You can file with multiple agencies simultaneously. Submitting a complaint to the state health department does not prevent you from also filing with The Joint Commission, a licensing board, or a BFCC-QIO. In fact, for serious safety concerns, filing with more than one entity increases the chance that someone investigates promptly.

What Happens After You File

The agency first confirms it has jurisdiction — that the facility or provider falls under its regulatory authority and the complaint describes something it has the power to investigate. If the complaint belongs elsewhere, the agency should redirect you.

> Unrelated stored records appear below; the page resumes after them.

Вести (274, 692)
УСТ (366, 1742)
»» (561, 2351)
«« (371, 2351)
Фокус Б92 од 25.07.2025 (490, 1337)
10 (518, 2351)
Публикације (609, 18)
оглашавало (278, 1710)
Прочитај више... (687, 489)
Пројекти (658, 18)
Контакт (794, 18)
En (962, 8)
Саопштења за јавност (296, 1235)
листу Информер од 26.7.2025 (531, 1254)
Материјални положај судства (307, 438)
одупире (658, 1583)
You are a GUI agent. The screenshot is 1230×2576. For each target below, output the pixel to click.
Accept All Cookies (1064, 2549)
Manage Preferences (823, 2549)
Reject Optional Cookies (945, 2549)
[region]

If the complaint moves forward, investigators may conduct an unannounced on-site survey, review facility records, and interview staff and patients. You should receive a written acknowledgment that your complaint was received, though the timeframe for that acknowledgment varies by state — some respond within days, others take several weeks. Agencies generally cannot share the detailed findings of a facility investigation with you due to confidentiality rules, but they will tell you whether the investigation found deficiencies or determined the complaint was unsubstantiated.

When a facility is found out of compliance, consequences range from a required corrective action plan to civil money penalties. For nursing homes, federal regulations set penalty ranges based on severity: deficiencies that pose immediate danger to residents carry penalties in the upper range per day of noncompliance, while less severe deficiencies that still cause harm fall in a lower daily range. These amounts are adjusted annually for inflation. In extreme cases — particularly where residents face immediate jeopardy — the state or CMS can terminate the facility’s Medicare participation entirely.

Privacy and Your Medical Records

Filing a complaint does not automatically give the investigating agency access to your medical records. However, most complaint forms include an authorization section where you can consent to the release of relevant records. Signing this authorization makes the investigation easier and faster, because investigators can pull the specific records tied to your complaint without additional paperwork.

Separately, HIPAA’s Privacy Rule permits healthcare facilities to disclose protected health information to health oversight agencies — such as state survey agencies and CMS — for authorized oversight activities including audits, inspections, investigations, and licensure actions, without individual patient authorization. This means the agency can often obtain facility records it needs for the investigation even if you don’t sign the authorization, but your consent smooths the process and ensures the investigators see exactly what you want them to see.

Your identity as the complainant is generally protected. Most state survey agencies do not disclose the complainant’s name to the facility being investigated, and federal regulations prohibit the disclosure of complaint source information for Medicare-certified facilities. That said, if the details of your complaint make your identity obvious — you’re the only patient who had a particular surgery on a particular date — the facility may figure it out on its own. Federal law prohibits Medicare-participating facilities from retaliating against anyone who files a complaint, and many states have their own anti-retaliation protections as well.